Write out every record below exactly as it appears.
Top of Data provided
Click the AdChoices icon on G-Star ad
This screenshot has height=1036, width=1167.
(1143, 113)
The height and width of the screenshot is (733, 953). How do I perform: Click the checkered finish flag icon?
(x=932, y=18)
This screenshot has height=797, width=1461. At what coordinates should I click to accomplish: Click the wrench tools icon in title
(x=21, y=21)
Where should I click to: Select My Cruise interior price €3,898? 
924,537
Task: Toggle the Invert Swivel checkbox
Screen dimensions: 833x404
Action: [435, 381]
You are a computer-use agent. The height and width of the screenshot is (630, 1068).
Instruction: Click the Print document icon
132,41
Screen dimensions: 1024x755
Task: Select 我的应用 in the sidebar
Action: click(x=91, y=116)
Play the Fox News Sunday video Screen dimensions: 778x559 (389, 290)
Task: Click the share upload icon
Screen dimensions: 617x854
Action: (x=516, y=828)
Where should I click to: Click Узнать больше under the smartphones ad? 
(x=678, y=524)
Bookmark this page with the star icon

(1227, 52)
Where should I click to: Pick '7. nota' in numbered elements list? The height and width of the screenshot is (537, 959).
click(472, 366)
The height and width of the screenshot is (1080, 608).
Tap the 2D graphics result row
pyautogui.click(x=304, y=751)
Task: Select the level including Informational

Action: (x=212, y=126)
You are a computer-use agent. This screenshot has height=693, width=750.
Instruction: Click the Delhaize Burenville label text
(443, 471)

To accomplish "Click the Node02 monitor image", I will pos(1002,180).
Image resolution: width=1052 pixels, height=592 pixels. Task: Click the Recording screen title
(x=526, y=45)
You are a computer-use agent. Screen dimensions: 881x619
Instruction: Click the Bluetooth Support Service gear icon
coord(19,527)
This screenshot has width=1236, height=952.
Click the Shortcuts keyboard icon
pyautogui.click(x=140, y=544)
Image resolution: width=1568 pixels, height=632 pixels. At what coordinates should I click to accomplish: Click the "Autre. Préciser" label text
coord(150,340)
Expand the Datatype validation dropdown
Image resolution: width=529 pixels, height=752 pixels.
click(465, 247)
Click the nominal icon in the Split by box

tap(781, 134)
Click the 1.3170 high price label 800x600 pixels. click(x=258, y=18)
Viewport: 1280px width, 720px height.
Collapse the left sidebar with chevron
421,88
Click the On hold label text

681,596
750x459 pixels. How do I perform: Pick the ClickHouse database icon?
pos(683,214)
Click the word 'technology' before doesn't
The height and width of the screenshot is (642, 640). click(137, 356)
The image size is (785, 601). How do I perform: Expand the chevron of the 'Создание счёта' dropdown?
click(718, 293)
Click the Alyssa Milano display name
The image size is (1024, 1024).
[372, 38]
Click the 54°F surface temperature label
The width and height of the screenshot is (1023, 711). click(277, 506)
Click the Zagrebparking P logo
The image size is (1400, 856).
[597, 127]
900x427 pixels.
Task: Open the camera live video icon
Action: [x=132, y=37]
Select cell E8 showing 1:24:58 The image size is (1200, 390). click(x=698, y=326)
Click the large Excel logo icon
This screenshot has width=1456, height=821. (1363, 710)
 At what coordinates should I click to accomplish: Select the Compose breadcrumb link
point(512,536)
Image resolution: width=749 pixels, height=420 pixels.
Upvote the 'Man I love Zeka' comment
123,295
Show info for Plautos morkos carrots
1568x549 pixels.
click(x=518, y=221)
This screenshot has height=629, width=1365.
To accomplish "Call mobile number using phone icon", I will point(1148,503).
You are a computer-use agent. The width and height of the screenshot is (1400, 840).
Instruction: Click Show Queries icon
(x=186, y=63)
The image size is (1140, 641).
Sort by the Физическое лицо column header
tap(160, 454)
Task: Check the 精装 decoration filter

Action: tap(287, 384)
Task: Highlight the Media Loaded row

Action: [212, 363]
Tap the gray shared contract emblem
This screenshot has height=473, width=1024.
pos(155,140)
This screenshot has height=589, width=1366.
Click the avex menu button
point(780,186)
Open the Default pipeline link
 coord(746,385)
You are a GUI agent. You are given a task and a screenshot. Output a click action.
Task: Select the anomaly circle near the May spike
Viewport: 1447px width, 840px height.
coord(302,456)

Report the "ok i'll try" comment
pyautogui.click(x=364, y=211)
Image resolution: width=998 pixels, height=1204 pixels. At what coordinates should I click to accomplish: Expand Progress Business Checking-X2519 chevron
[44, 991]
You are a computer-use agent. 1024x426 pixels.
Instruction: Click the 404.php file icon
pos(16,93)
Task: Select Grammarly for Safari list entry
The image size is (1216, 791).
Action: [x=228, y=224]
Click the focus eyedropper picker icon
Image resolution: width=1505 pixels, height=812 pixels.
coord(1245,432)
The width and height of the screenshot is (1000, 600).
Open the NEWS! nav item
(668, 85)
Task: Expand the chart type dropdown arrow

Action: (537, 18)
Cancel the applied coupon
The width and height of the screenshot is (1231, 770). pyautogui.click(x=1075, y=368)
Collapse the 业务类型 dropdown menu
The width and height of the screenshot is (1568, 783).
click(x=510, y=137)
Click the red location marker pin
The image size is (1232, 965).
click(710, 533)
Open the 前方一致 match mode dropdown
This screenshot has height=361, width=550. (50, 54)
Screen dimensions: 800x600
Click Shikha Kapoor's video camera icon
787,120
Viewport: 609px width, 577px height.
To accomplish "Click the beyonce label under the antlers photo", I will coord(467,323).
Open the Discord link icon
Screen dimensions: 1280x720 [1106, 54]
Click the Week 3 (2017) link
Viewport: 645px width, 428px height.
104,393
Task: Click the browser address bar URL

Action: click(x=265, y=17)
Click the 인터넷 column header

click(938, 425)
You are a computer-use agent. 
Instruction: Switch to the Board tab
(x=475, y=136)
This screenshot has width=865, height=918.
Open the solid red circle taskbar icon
Bottom of Data provided
_Task solution:_
Click the AdChoices icon on G-Star ad
This screenshot has height=1036, width=1167.
(1143, 113)
The height and width of the screenshot is (733, 953). How do I perform: Click the checkered finish flag icon?
(x=932, y=18)
This screenshot has height=797, width=1461. At what coordinates should I click to accomplish: Click the wrench tools icon in title
(x=21, y=21)
Where should I click to: Select My Cruise interior price €3,898? 
924,537
Task: Toggle the Invert Swivel checkbox
Screen dimensions: 833x404
Action: [435, 381]
You are a computer-use agent. The height and width of the screenshot is (630, 1068).
Instruction: Click the Print document icon
132,41
Screen dimensions: 1024x755
Task: Select 我的应用 in the sidebar
Action: click(x=91, y=116)
Play the Fox News Sunday video Screen dimensions: 778x559 (389, 290)
Task: Click the share upload icon
Screen dimensions: 617x854
Action: (x=516, y=828)
Where should I click to: Click Узнать больше under the smartphones ad? 
(x=678, y=524)
Bookmark this page with the star icon

(1227, 52)
Where should I click to: Pick '7. nota' in numbered elements list? The height and width of the screenshot is (537, 959).
click(472, 366)
The height and width of the screenshot is (1080, 608).
Tap the 2D graphics result row
pyautogui.click(x=304, y=751)
Task: Select the level including Informational

Action: (x=212, y=126)
You are a computer-use agent. This screenshot has height=693, width=750.
Instruction: Click the Delhaize Burenville label text
(443, 471)

To accomplish "Click the Node02 monitor image", I will pos(1002,180).
Image resolution: width=1052 pixels, height=592 pixels. Task: Click the Recording screen title
(x=526, y=45)
You are a computer-use agent. Screen dimensions: 881x619
Instruction: Click the Bluetooth Support Service gear icon
coord(19,527)
This screenshot has width=1236, height=952.
Click the Shortcuts keyboard icon
pyautogui.click(x=140, y=544)
Image resolution: width=1568 pixels, height=632 pixels. At what coordinates should I click to accomplish: Click the "Autre. Préciser" label text
coord(150,340)
Expand the Datatype validation dropdown
Image resolution: width=529 pixels, height=752 pixels.
click(465, 247)
Click the nominal icon in the Split by box

tap(781, 134)
Click the 1.3170 high price label 800x600 pixels. click(x=258, y=18)
Viewport: 1280px width, 720px height.
Collapse the left sidebar with chevron
421,88
Click the On hold label text

681,596
750x459 pixels. How do I perform: Pick the ClickHouse database icon?
pos(683,214)
Click the word 'technology' before doesn't
The height and width of the screenshot is (642, 640). click(137, 356)
The image size is (785, 601). How do I perform: Expand the chevron of the 'Создание счёта' dropdown?
click(718, 293)
Click the Alyssa Milano display name
The image size is (1024, 1024).
[372, 38]
Click the 54°F surface temperature label
The width and height of the screenshot is (1023, 711). click(277, 506)
Click the Zagrebparking P logo
The image size is (1400, 856).
[597, 127]
900x427 pixels.
Task: Open the camera live video icon
Action: [x=132, y=37]
Select cell E8 showing 1:24:58 The image size is (1200, 390). click(x=698, y=326)
Click the large Excel logo icon
This screenshot has width=1456, height=821. (1363, 710)
 At what coordinates should I click to accomplish: Select the Compose breadcrumb link
point(512,536)
Image resolution: width=749 pixels, height=420 pixels.
Upvote the 'Man I love Zeka' comment
123,295
Show info for Plautos morkos carrots
1568x549 pixels.
click(x=518, y=221)
This screenshot has height=629, width=1365.
To accomplish "Call mobile number using phone icon", I will point(1148,503).
You are a computer-use agent. The width and height of the screenshot is (1400, 840).
Instruction: Click Show Queries icon
(x=186, y=63)
The image size is (1140, 641).
Sort by the Физическое лицо column header
tap(160, 454)
Task: Check the 精装 decoration filter

Action: tap(287, 384)
Task: Highlight the Media Loaded row

Action: [212, 363]
Tap the gray shared contract emblem
This screenshot has height=473, width=1024.
pos(155,140)
This screenshot has height=589, width=1366.
Click the avex menu button
point(780,186)
Open the Default pipeline link
 coord(746,385)
You are a GUI agent. You are given a task and a screenshot. Output a click action.
Task: Select the anomaly circle near the May spike
Viewport: 1447px width, 840px height.
coord(302,456)

Report the "ok i'll try" comment
pyautogui.click(x=364, y=211)
Image resolution: width=998 pixels, height=1204 pixels. At what coordinates should I click to accomplish: Expand Progress Business Checking-X2519 chevron
[44, 991]
You are a computer-use agent. 1024x426 pixels.
Instruction: Click the 404.php file icon
pos(16,93)
Task: Select Grammarly for Safari list entry
The image size is (1216, 791).
Action: [x=228, y=224]
Click the focus eyedropper picker icon
Image resolution: width=1505 pixels, height=812 pixels.
coord(1245,432)
The width and height of the screenshot is (1000, 600).
Open the NEWS! nav item
(668, 85)
Task: Expand the chart type dropdown arrow

Action: (537, 18)
Cancel the applied coupon
The width and height of the screenshot is (1231, 770). pyautogui.click(x=1075, y=368)
Collapse the 业务类型 dropdown menu
The width and height of the screenshot is (1568, 783).
click(x=510, y=137)
Click the red location marker pin
The image size is (1232, 965).
click(710, 533)
Open the 前方一致 match mode dropdown
This screenshot has height=361, width=550. (50, 54)
Screen dimensions: 800x600
Click Shikha Kapoor's video camera icon
787,120
Viewport: 609px width, 577px height.
To accomplish "Click the beyonce label under the antlers photo", I will coord(467,323).
Open the Discord link icon
Screen dimensions: 1280x720 [1106, 54]
Click the Week 3 (2017) link
Viewport: 645px width, 428px height.
104,393
Task: Click the browser address bar URL

Action: click(x=265, y=17)
Click the 인터넷 column header

click(938, 425)
You are a computer-use agent. 
Instruction: Switch to the Board tab
(x=475, y=136)
This screenshot has width=865, height=918.
Open the solid red circle taskbar icon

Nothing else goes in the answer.